In order to improve accessibility to art and culture for people with visual impairment, we are developing a material solution allowing to display "transformed" artworks combining tactile, kinesthetic and audio perceptions, and allowing their active exploration, as well as software solutions to facilitate simplification towards this multimodal representation.

Tactile representation of an artwork

Tactile representations are based on the contours (borders) of objects because they allow to locate them and delimit them in a scene. Following the contours, it is possible to imagine the object (create your mental image) and recognize it. In figure 1 (right), we presented the outlines of the scene "the raven and the fox", taken from the Bayeux Tapestry (left image). It can be observed that the tactile representations of different elements of this scene are simplified, we tried to preserve the essential characteristics allowing them to be recognized (a tactile gist).

The raven and the fox, original (left) and outlines (right) Figure 1. Scene "the raven and the fox": image of the Bayeux Tapestry and its tactile representation with the outlines.

By recognizing the objects represented, their number and their relative locations it is possible to understand a scene (to create a mental representation of a scene).

How to get a tactile gist ?

Our first approach to creating a tactile gist is based on semantic segmentation of a scene. This segmentation allows parts of the image to be grouped into categories of generic (simplified) objects. Figure 2 illustrates this concept.
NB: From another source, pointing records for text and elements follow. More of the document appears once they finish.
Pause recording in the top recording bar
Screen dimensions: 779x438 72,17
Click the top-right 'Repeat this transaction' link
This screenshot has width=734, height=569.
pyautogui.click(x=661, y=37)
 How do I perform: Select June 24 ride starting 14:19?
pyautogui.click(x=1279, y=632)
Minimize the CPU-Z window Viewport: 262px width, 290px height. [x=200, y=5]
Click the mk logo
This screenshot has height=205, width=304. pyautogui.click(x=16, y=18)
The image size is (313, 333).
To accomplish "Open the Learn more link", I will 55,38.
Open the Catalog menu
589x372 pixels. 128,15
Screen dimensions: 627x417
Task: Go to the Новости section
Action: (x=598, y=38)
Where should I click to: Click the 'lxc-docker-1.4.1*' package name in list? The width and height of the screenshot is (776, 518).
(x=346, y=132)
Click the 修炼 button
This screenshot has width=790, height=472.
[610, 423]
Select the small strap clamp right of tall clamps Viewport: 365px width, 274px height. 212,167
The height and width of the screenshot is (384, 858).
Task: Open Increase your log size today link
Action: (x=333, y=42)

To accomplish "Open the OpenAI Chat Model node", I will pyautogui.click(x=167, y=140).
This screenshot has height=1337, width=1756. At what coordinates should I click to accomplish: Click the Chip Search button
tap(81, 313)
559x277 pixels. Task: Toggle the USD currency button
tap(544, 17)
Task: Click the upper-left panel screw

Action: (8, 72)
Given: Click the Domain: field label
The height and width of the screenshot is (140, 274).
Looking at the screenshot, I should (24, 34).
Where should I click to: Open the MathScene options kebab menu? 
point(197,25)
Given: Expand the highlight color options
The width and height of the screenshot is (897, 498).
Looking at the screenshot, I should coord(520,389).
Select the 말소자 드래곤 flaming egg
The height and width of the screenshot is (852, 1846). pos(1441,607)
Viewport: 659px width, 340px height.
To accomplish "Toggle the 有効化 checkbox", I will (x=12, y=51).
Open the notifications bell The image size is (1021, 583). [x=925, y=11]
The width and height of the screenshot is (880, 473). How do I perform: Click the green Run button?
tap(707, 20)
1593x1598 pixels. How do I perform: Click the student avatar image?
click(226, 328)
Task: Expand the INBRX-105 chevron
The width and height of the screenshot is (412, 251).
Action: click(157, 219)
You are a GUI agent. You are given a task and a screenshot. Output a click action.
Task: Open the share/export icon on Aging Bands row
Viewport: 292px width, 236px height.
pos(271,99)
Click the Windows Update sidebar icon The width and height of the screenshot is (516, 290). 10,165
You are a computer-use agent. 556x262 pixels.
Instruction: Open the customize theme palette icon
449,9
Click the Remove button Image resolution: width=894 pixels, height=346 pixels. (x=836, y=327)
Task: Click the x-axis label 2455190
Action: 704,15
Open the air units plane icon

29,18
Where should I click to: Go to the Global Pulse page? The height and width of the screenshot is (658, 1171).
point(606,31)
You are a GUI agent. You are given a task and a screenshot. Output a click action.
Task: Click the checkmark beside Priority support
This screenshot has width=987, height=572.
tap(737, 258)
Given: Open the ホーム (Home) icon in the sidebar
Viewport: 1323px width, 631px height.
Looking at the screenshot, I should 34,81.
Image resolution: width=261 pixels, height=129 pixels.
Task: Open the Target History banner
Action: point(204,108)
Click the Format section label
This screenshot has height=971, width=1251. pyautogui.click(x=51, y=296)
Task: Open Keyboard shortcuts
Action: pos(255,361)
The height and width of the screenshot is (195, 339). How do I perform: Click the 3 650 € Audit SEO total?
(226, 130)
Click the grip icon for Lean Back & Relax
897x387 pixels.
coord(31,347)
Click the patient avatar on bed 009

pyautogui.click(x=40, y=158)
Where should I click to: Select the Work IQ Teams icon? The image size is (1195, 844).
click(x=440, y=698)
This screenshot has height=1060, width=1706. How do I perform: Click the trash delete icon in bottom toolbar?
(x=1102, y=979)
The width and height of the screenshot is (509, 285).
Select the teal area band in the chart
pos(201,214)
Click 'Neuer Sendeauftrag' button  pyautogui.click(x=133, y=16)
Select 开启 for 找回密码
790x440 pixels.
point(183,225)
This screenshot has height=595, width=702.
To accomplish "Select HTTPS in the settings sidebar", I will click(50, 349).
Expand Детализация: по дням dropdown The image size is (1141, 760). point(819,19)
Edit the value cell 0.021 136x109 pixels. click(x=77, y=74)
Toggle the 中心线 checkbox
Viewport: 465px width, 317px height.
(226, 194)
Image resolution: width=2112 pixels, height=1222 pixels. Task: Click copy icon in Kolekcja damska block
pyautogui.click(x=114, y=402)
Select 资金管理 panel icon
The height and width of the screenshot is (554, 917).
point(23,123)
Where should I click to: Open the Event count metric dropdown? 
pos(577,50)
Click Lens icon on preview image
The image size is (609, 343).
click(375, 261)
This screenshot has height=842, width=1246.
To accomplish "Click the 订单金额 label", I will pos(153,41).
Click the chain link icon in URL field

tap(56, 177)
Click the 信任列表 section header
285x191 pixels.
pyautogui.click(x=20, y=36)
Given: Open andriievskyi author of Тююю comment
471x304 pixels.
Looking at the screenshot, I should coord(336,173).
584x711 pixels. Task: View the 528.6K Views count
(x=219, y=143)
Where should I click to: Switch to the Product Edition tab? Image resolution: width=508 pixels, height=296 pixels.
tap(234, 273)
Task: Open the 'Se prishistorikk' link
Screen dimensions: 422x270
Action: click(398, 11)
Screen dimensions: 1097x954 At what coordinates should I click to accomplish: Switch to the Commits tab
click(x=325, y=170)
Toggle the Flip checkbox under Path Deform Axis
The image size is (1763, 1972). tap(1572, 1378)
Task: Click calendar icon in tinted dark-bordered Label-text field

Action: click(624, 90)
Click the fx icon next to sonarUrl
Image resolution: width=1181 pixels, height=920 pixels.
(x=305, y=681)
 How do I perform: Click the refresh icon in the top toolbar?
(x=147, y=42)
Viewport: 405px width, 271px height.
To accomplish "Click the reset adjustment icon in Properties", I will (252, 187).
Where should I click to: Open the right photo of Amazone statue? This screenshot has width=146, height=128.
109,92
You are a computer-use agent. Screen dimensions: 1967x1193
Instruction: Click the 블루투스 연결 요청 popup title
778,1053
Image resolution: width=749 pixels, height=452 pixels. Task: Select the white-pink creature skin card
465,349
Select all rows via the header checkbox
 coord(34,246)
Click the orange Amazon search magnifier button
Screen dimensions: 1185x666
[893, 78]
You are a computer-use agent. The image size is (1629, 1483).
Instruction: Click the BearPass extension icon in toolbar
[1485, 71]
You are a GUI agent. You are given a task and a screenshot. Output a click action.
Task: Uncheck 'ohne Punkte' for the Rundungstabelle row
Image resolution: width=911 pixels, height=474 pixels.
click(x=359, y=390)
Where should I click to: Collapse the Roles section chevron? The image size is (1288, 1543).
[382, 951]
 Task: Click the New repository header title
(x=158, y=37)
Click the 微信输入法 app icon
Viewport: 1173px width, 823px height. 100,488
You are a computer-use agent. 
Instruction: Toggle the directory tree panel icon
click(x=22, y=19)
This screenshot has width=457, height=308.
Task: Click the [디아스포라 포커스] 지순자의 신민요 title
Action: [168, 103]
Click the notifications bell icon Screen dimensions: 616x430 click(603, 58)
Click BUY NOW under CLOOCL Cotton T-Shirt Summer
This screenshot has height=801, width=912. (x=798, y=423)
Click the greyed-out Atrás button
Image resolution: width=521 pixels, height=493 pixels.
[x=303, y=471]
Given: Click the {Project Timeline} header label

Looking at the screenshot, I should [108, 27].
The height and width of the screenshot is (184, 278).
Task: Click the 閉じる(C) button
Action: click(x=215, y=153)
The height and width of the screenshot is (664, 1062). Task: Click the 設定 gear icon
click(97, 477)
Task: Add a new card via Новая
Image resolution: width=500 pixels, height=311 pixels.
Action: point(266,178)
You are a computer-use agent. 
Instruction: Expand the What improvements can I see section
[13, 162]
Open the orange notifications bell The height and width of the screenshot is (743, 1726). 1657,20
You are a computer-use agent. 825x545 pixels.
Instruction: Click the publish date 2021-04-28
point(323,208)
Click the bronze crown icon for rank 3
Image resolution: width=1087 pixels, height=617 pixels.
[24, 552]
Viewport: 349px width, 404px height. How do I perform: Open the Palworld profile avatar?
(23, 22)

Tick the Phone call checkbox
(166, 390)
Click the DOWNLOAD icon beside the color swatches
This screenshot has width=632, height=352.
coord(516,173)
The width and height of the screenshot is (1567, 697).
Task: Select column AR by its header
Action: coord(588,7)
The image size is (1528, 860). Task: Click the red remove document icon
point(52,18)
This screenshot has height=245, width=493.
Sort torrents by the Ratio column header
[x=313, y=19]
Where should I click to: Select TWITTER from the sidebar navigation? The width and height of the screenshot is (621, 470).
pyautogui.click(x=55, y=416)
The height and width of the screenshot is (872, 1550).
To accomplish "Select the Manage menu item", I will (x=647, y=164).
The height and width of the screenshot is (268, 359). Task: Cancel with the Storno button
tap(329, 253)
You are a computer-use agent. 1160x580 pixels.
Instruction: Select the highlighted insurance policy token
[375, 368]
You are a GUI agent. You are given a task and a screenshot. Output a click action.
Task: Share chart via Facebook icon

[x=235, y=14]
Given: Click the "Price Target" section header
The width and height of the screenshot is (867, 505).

Segmentation sémantique (à gauche) et segmentation d’instance (à droite) Figure 2. Semantic segmentation and instance segmentation (source : https://ichi.pro/fr/segmentation-d-instance-en-une-seule-etape-un-examen-33996392156233).

Two approaches are most often considered to semantically segment an image:

  1. Segmentation into contours
  2. Segmentation into regions
These two classes of methods aim to simplify the image by eliminating or simplifying greatly the information contained (colors, details, etc.). Separating the content of a scene in regions (rough areas, interior of objects), and in contours (boundaries of objects) aims to facilitate the interpretation of the spatial organization of the content of the image and find atactile representation.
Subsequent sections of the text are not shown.